======== Provided data ========
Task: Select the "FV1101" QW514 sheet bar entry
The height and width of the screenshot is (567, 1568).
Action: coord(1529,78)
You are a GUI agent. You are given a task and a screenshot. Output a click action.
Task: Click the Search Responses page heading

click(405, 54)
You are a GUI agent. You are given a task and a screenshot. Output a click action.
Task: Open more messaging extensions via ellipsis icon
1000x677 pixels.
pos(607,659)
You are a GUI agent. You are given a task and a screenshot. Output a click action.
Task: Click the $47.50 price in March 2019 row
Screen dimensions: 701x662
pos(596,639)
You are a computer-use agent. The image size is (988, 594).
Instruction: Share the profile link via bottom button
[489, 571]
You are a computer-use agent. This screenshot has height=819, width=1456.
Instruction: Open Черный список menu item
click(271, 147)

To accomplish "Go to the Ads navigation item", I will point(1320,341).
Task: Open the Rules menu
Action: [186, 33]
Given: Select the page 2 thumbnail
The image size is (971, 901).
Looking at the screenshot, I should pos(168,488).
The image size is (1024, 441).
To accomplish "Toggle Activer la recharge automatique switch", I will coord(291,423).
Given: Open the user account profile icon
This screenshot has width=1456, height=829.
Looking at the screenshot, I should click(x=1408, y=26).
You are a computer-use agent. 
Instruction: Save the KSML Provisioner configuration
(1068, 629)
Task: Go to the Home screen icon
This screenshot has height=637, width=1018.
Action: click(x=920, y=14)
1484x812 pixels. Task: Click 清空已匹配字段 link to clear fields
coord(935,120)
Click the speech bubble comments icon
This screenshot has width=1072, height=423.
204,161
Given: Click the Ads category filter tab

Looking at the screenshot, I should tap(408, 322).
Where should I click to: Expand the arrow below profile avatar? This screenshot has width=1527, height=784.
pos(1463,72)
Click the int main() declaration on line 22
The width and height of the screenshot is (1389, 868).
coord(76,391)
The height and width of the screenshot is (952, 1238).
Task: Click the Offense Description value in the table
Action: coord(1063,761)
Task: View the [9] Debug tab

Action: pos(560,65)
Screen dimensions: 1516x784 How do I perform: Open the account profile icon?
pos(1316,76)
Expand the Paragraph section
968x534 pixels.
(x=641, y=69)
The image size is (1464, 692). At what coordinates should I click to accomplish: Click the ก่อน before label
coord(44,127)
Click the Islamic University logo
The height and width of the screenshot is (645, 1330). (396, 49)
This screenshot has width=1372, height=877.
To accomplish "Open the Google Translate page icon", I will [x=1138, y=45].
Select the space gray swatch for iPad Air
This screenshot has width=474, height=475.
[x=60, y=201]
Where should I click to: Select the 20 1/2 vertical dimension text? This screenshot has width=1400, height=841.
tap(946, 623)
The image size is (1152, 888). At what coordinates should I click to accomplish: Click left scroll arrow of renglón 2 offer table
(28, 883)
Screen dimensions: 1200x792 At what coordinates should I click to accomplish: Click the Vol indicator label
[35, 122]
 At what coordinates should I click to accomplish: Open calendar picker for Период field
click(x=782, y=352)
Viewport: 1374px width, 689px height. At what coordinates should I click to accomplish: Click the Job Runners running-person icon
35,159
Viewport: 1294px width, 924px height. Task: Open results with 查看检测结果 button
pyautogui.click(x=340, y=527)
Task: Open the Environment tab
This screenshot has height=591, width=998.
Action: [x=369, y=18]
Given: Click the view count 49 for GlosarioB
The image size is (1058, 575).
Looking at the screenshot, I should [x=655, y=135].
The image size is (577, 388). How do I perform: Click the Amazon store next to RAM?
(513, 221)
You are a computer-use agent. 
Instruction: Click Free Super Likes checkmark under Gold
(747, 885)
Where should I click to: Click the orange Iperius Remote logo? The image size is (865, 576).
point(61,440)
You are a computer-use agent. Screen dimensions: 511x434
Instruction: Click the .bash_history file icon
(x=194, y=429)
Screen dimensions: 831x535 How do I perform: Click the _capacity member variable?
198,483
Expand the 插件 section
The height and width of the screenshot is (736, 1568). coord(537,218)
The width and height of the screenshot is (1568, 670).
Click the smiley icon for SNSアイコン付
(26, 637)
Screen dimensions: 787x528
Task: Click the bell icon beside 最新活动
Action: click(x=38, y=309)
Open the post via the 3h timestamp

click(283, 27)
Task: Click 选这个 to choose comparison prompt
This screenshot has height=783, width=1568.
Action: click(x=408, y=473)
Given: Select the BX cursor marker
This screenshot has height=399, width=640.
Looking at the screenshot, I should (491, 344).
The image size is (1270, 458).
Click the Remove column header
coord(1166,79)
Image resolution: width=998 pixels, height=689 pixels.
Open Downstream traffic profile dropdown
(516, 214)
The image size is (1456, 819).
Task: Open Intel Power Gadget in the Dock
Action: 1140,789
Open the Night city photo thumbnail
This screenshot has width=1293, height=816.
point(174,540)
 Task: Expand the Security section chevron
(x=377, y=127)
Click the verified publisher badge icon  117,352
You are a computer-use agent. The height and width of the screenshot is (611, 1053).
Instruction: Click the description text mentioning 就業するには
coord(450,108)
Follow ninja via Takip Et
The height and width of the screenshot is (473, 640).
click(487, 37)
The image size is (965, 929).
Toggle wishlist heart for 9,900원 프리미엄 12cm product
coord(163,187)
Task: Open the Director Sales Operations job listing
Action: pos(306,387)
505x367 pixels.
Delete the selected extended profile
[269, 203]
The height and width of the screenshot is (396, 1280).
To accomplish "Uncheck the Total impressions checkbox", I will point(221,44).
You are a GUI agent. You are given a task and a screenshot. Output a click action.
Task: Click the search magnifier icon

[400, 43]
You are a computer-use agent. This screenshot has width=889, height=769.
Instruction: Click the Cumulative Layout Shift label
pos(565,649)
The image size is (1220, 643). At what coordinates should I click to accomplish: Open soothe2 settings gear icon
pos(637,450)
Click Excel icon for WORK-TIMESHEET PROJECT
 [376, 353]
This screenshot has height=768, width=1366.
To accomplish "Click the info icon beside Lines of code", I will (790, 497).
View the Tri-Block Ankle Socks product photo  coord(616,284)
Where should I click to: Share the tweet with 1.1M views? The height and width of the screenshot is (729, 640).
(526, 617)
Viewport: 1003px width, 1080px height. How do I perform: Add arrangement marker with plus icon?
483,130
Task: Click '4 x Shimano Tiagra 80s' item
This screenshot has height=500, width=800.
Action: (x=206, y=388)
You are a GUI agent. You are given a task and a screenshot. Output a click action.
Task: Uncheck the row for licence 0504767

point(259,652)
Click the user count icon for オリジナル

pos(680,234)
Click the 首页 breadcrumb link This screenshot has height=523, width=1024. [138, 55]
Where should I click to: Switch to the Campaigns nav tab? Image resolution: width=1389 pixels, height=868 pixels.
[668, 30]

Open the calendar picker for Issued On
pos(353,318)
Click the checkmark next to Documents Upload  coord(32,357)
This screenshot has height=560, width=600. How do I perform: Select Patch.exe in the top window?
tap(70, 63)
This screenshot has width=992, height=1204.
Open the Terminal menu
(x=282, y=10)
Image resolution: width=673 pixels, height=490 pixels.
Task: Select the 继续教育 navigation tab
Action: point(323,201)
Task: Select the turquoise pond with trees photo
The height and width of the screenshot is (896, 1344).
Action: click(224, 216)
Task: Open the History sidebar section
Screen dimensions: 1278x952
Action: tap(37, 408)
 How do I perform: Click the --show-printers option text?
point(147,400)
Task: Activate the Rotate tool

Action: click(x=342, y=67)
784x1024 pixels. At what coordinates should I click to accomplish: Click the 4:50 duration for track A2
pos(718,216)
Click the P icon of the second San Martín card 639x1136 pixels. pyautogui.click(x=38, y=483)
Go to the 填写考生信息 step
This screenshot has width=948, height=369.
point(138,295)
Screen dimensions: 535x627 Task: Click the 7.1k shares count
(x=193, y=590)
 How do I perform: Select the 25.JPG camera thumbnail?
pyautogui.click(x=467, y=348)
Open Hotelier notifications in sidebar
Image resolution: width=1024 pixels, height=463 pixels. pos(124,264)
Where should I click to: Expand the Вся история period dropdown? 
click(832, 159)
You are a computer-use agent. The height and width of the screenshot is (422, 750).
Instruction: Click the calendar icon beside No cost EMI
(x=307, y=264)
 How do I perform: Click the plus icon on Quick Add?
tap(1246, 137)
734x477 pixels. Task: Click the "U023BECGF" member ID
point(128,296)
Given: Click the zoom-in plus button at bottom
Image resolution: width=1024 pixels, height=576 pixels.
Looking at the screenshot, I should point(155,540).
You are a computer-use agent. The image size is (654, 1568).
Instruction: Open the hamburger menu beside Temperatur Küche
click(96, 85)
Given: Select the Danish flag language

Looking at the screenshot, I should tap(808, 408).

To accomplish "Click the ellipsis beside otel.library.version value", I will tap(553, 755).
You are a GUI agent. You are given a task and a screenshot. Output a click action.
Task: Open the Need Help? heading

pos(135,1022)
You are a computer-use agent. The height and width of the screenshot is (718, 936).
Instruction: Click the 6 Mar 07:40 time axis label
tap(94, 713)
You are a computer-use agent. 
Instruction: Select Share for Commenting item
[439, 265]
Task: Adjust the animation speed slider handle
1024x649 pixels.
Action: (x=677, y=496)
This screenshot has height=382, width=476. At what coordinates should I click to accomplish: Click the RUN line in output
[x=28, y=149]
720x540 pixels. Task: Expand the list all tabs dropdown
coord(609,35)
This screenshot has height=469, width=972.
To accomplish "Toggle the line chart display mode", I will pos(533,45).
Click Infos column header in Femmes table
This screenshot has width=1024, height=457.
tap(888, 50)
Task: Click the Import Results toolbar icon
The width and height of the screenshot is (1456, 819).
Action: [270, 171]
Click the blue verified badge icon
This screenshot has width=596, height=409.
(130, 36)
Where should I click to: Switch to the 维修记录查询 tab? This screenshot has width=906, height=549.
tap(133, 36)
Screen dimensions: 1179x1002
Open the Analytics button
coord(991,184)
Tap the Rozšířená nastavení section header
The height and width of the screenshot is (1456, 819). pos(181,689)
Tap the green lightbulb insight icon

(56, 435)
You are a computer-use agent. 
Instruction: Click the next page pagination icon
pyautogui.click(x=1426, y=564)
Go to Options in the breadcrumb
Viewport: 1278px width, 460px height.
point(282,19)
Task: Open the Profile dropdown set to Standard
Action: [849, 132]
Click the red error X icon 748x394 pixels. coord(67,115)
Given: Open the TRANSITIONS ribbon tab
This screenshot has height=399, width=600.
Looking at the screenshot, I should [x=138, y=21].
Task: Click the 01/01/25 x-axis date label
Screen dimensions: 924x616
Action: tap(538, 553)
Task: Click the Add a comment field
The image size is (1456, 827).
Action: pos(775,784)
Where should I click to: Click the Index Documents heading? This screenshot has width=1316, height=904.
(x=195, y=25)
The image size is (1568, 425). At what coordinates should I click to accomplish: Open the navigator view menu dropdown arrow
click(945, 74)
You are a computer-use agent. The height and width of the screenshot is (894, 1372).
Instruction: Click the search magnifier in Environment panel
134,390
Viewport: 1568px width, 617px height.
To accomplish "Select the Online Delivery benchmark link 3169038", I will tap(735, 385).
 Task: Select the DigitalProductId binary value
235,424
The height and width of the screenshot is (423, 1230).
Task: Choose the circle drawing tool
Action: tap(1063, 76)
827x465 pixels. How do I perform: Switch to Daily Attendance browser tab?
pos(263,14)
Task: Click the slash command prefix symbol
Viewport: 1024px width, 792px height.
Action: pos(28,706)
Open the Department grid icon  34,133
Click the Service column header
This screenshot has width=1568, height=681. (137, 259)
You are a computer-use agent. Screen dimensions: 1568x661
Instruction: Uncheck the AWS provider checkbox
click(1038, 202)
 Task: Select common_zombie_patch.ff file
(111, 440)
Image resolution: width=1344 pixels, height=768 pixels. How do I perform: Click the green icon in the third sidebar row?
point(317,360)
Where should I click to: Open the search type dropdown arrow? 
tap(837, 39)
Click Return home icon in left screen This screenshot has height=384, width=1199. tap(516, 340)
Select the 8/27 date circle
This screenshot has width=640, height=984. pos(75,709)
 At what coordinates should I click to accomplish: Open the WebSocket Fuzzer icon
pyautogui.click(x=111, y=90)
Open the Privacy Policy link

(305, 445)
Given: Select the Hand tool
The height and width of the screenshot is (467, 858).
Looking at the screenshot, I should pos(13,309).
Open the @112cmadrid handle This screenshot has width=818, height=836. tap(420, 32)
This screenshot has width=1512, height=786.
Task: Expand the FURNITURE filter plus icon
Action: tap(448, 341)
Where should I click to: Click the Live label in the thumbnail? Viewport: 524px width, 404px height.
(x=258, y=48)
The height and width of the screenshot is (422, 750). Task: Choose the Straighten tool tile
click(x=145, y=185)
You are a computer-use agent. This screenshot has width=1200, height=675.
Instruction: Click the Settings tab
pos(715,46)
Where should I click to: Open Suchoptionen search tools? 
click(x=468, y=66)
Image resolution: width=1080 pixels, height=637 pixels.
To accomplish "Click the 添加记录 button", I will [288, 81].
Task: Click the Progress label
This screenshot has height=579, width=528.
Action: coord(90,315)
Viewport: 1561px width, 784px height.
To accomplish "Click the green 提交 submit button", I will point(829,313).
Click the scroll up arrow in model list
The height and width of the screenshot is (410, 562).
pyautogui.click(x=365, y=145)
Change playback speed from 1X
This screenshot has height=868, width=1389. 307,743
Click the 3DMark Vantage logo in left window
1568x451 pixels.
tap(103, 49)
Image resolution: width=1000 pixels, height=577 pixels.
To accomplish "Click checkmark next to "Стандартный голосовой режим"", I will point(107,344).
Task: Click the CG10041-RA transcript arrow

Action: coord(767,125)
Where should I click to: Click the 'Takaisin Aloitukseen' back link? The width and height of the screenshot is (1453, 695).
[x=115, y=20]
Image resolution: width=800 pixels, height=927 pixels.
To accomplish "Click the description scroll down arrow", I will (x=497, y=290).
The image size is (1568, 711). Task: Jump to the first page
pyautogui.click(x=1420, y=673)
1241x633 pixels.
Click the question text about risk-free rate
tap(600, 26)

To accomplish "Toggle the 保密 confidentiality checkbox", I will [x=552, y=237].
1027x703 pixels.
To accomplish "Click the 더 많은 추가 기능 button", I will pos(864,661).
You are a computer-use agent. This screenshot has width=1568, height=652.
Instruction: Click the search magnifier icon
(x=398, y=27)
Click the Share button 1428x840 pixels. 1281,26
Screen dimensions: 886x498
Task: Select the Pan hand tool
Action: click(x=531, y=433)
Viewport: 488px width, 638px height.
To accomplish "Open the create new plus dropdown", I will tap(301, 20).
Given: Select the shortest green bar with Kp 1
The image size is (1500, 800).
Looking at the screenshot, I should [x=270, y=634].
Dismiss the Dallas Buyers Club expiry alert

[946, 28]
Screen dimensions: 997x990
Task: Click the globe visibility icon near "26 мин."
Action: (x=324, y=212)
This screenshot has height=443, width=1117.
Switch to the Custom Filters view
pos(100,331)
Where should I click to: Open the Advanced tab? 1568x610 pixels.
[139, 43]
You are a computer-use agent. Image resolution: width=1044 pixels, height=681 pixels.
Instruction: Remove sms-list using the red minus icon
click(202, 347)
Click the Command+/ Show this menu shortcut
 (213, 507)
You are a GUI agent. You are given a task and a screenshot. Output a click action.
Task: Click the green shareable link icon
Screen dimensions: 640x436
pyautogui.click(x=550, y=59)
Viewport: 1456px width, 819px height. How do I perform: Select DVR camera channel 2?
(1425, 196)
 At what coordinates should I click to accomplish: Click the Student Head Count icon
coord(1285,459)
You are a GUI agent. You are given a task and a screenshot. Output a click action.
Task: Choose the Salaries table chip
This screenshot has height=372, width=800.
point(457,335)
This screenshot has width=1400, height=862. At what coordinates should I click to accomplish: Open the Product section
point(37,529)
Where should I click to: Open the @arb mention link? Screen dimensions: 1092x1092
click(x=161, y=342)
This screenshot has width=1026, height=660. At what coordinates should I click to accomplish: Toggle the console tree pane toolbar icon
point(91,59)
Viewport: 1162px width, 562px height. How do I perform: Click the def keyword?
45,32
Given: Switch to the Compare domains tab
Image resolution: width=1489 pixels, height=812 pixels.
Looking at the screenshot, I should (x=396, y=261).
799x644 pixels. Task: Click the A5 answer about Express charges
========
Challenge:
Gather every line of the rows above that contains the word "plus", and copy each one in full.

The answer:
Viewport: 1003px width, 1080px height. How do I perform: Add arrangement marker with plus icon?
 How do I perform: Click the plus icon on Quick Add?
Given: Click the zoom-in plus button at bottom
Task: Expand the FURNITURE filter plus icon
To accomplish "Open the create new plus dropdown", I will tap(301, 20).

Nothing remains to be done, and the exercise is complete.